The earliest documented use of cannabis or marijuana (MJ) took place around 2700 B.C. in China where it was touted for the treatment of gout, malaria, constipation, menstrual disorders, and memory loss. Ancient Egyptians used it to enhance uterine contractions and for the management of general fever and illness.
Medical MJ was adopted into Western medicine in the 1830’s, prescribed by physicians through the 1930’s, and predominantly sold in U.S. pharmacies as an OTC analgesic.
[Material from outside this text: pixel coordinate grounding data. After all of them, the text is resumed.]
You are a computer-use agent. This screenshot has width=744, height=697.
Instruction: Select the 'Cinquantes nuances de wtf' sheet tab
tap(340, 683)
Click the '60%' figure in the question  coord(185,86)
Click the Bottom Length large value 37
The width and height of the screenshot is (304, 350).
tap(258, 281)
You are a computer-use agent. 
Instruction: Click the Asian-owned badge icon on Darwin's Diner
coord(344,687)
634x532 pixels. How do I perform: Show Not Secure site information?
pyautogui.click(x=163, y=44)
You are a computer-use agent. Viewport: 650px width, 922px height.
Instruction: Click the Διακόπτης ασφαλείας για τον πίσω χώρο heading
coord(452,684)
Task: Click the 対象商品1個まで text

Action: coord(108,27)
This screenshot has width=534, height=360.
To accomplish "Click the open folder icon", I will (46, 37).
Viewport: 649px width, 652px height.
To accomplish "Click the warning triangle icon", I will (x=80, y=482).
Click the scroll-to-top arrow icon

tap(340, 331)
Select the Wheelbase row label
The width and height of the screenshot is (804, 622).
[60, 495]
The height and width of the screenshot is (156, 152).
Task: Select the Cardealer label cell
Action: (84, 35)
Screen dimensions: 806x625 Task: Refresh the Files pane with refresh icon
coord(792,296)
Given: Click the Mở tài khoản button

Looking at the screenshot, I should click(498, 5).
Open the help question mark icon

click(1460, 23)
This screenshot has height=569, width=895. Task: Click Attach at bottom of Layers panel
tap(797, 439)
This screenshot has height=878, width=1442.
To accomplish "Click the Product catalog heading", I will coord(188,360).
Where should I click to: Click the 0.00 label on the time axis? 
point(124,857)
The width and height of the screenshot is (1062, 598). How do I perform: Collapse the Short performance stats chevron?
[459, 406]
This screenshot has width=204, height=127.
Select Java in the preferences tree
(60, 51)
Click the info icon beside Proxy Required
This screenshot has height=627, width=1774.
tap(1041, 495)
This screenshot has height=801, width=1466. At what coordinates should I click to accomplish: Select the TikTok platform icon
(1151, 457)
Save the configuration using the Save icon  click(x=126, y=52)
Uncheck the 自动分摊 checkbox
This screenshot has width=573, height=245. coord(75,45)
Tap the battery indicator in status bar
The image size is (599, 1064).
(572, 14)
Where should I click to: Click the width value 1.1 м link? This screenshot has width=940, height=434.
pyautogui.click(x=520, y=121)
By the 20th Century cannabis extracts were being marketed by major U.S. pharmaceutical companies. The Federal Marijuana Tax Act of 1937 began limiting its accessibility, and cannabis was eventually removed from the U.S. Pharmacopoeia in 1942. U.S. prohibition pressure led former President Richard Nixon to pass the 1970 Federal Controlled Substance Act making MJ possession or use a criminal act and declaring MJ a Schedule I Substance (e.g., defined as highly addictive product devoid of medical value or safety).
In 1996 consumer demand culminated in state legalization and MJ’s reintroduction for medical use in California. The Center for Medicinal Cannabis Research at the University of California was established in 1999. In 2009 the U.S. Attorney General announced the government’s policy of not prosecuting people who grew or used MJ if they were in compliance with state medical use laws.
Today 24 states and Washington DC have followed California in legalizing medical MJ, a decision in direct violation of the 1970 Federal Controlled Substance Act. As of June, 2016, Ohio became the 25th state/district to do so. Yet, U.S. DEA and federal tax agents have cracked down on MJ growers and dispensary owners in several other states (please see National Conference of State Legislatures: www.ncsl.org/research/health/state-medical-marijuana-laws.aspx ). The amount of MJ that a person may possess for medical use varies from state to state where it is legalized. At minimum, MJ conjures up complicated controversy and debate, to say the least.
Much of what has led to today’s views on medical cannabis in the U.S. is based on political and societal agendas rather than on available published research. There is a need for more practical and safe governmental regulations regarding the scheduling of cannabis and its availability for clinical trials so that MJ research on active constituents can be advanced.
Prominent groups have petitioned the feds to reconsider Schedule I status and support further MJ research including the Institute of Medicine, the National Institutes of Health, the American Medical Association, and the American College of Physicians.